§ **GOAL**:
Copy the records verbatim, beginning at the line that contains "Where should I click to: Click help" and stopping after the line that contains "[x=891, y=453]".

§ **LISTING**:
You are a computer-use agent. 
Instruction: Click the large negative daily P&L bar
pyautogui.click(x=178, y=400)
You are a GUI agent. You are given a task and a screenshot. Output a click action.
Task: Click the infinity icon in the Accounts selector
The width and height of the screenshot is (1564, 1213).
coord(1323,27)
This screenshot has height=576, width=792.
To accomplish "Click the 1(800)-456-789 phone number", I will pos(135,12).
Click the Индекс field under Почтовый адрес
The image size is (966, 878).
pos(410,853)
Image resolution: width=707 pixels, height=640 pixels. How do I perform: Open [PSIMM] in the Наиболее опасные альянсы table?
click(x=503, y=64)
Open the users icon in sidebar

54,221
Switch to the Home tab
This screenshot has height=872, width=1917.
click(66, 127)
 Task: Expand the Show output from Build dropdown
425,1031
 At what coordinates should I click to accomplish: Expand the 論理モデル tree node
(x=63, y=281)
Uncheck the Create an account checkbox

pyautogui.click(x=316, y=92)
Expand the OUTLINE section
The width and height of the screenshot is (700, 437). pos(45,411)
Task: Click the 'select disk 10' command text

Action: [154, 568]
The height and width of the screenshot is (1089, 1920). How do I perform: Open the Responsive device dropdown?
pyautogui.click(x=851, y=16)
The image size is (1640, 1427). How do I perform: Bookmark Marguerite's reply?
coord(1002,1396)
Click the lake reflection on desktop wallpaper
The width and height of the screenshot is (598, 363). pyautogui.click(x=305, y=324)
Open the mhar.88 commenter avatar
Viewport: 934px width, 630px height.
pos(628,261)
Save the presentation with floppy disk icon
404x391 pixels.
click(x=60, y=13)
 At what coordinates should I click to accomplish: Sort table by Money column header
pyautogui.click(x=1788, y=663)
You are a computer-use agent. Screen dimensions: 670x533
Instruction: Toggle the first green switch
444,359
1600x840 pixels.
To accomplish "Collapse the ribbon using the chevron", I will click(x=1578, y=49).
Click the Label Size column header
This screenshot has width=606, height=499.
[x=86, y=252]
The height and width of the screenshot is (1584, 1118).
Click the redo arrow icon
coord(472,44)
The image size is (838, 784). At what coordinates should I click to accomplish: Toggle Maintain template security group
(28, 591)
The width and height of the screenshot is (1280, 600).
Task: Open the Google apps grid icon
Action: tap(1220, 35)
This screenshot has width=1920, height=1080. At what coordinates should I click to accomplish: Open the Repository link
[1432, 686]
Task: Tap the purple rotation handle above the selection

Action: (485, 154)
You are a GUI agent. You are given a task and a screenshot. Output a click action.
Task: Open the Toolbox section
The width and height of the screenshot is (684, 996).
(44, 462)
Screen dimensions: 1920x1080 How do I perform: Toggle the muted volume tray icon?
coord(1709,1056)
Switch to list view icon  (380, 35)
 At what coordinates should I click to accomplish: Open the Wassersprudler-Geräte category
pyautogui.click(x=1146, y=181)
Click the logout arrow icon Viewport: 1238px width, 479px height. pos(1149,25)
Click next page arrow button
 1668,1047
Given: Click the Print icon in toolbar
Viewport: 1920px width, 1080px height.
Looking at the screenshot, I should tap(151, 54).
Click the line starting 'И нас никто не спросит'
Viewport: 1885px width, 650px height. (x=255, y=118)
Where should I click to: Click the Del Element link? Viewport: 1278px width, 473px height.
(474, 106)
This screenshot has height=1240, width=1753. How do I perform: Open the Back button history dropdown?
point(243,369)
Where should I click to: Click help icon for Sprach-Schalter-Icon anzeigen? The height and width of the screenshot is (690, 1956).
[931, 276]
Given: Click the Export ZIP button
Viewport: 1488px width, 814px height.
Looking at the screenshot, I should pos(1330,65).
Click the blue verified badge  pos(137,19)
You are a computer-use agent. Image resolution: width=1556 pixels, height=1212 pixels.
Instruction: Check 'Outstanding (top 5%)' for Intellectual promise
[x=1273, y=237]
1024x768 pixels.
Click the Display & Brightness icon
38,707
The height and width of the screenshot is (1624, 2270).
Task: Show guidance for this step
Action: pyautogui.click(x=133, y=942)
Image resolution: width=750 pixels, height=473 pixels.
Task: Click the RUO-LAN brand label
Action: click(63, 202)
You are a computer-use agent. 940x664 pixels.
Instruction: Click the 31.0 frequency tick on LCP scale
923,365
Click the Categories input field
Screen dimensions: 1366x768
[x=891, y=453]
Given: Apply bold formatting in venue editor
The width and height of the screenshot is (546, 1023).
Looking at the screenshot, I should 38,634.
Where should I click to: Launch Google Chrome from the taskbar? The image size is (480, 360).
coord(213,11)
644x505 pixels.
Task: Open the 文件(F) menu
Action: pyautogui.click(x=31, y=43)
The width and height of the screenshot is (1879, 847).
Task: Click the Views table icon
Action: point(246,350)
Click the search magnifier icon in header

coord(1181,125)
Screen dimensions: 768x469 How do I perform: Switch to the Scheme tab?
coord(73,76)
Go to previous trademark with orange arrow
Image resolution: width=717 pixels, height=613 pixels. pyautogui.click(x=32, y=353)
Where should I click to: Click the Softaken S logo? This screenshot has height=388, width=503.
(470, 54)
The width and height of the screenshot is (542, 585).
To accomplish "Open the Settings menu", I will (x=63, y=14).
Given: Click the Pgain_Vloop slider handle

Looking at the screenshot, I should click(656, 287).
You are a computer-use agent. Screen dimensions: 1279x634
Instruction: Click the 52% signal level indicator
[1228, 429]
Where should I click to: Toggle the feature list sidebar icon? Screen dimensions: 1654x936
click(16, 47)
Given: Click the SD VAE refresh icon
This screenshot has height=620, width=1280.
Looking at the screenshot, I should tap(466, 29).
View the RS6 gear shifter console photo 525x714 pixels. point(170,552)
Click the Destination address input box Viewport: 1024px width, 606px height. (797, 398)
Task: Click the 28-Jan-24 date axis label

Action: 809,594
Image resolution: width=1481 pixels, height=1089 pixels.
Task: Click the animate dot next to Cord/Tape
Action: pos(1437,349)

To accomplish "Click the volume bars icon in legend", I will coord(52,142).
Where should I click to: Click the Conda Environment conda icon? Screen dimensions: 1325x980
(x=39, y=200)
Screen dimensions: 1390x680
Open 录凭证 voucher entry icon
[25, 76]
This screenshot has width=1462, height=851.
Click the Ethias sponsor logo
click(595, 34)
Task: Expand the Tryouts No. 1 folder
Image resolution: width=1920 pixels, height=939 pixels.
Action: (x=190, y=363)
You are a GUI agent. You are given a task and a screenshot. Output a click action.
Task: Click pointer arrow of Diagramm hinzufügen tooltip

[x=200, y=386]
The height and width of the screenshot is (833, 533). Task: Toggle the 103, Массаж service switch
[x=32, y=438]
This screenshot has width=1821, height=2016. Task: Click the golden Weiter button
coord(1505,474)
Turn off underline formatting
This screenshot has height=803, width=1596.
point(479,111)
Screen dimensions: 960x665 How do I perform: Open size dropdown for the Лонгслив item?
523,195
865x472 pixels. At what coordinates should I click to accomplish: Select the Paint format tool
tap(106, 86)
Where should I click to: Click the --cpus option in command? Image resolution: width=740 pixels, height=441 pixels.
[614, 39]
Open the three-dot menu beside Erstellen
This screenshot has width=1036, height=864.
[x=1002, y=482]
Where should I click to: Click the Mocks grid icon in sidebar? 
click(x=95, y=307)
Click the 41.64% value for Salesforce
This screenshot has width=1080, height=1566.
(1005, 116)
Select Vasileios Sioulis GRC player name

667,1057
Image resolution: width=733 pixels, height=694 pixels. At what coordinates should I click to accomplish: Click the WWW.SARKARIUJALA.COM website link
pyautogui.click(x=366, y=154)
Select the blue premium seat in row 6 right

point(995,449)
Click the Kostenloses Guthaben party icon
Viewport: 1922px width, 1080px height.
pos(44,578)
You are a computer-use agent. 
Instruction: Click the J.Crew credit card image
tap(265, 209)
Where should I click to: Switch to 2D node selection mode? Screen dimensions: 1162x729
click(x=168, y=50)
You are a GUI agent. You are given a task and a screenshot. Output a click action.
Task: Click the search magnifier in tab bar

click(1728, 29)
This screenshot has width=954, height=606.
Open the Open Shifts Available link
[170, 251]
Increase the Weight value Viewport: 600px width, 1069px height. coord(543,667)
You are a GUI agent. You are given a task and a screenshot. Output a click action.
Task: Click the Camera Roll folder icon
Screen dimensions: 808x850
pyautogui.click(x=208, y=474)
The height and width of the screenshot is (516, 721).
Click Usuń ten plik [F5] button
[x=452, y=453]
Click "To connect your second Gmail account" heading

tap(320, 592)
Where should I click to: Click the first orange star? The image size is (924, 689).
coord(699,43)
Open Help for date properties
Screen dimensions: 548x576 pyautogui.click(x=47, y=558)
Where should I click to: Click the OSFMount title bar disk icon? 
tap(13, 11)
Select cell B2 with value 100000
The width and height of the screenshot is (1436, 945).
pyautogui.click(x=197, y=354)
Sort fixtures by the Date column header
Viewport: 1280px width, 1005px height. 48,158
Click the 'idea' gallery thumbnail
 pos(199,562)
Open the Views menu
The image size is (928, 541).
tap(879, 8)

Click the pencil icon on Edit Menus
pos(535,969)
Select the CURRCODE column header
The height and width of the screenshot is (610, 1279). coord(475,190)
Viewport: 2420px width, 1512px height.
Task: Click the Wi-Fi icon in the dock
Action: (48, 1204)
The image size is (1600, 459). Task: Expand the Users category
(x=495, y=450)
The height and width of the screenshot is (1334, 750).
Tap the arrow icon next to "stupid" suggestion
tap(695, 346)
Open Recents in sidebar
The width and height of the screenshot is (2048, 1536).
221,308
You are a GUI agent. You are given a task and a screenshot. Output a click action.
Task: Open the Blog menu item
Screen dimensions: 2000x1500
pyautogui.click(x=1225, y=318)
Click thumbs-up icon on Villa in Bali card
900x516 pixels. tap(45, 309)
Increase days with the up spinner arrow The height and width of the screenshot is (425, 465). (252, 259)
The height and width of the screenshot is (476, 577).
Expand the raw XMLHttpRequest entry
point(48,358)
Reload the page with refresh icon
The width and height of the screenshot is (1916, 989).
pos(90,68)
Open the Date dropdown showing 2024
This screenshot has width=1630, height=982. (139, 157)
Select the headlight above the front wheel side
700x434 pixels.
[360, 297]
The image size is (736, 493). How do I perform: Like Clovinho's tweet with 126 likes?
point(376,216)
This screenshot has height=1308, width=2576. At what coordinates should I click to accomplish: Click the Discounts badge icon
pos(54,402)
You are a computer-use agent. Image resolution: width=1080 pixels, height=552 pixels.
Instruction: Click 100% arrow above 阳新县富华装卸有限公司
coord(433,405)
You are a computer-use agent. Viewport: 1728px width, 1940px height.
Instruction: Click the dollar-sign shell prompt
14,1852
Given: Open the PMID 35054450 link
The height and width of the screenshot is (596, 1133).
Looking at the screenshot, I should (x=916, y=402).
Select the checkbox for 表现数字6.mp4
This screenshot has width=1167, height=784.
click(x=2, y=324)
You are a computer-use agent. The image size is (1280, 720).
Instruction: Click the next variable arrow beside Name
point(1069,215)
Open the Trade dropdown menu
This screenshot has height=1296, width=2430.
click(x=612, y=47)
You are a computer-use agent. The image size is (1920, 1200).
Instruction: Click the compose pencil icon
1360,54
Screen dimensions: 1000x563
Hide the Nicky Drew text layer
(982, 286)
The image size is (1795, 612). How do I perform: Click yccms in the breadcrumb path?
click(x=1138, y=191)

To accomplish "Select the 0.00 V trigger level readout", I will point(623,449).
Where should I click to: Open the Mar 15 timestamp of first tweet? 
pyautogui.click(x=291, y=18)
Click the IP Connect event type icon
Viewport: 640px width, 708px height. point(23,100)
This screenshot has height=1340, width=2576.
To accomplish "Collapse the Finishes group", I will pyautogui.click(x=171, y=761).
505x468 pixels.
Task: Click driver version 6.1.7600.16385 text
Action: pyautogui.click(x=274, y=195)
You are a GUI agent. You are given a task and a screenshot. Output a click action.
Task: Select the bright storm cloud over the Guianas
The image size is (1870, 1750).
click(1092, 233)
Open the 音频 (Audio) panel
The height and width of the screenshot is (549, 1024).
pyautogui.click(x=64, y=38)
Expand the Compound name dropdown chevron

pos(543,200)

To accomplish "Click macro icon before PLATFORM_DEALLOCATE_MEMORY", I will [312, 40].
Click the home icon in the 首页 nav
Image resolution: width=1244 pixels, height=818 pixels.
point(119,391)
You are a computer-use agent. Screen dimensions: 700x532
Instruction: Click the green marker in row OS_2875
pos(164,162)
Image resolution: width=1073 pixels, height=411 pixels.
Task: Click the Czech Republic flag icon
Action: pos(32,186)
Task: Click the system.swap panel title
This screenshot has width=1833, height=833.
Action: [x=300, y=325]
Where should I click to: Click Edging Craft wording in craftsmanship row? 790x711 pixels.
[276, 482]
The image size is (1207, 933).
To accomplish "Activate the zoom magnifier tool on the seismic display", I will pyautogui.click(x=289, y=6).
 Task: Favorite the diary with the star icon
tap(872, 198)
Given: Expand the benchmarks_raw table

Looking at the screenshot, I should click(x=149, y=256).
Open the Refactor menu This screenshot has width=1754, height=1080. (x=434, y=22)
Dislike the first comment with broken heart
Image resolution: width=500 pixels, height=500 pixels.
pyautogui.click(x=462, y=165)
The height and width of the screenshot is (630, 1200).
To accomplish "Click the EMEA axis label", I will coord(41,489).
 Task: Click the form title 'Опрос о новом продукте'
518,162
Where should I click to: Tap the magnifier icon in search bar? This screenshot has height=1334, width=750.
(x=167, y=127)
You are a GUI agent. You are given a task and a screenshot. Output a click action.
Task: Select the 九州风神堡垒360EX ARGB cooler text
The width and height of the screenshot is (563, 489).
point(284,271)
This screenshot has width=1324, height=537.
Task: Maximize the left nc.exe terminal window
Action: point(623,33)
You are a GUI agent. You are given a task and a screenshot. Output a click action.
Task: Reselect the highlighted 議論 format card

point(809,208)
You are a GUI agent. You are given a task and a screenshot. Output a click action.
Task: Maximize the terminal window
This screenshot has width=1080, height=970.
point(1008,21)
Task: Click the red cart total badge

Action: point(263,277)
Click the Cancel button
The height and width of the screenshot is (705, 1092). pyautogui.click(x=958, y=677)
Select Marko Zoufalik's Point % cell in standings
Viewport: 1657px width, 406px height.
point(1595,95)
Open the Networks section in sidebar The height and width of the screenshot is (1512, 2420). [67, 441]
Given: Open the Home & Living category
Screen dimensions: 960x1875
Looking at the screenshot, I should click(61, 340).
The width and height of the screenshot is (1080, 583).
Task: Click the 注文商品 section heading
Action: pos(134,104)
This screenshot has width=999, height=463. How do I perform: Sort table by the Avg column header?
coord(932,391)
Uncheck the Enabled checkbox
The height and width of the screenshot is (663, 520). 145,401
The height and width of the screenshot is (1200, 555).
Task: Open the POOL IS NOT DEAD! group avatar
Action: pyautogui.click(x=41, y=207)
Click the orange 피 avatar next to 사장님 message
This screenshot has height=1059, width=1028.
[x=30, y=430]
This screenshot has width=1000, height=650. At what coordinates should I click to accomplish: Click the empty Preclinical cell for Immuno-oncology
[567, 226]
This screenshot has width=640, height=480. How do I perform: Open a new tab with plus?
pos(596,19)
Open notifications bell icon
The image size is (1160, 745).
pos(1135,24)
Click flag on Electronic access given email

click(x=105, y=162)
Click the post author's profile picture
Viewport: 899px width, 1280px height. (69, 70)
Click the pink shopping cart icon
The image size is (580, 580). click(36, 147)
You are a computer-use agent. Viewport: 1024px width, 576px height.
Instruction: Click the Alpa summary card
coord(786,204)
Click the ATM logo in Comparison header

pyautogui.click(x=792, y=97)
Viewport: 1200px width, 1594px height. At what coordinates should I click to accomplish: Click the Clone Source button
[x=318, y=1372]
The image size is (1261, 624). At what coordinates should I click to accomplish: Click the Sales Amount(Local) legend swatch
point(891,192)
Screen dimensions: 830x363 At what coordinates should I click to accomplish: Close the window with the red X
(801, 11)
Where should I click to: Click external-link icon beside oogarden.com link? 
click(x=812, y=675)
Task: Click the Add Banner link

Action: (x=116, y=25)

§ **THE SOLUTION**:
Where should I click to: Click help icon for Sprach-Schalter-Icon anzeigen? The height and width of the screenshot is (690, 1956).
[931, 276]
Given: Click the Export ZIP button
Viewport: 1488px width, 814px height.
Looking at the screenshot, I should pos(1330,65).
Click the blue verified badge  pos(137,19)
You are a computer-use agent. Image resolution: width=1556 pixels, height=1212 pixels.
Instruction: Check 'Outstanding (top 5%)' for Intellectual promise
[x=1273, y=237]
1024x768 pixels.
Click the Display & Brightness icon
38,707
The height and width of the screenshot is (1624, 2270).
Task: Show guidance for this step
Action: pyautogui.click(x=133, y=942)
Image resolution: width=750 pixels, height=473 pixels.
Task: Click the RUO-LAN brand label
Action: click(63, 202)
You are a computer-use agent. 940x664 pixels.
Instruction: Click the 31.0 frequency tick on LCP scale
923,365
Click the Categories input field
Screen dimensions: 1366x768
[x=891, y=453]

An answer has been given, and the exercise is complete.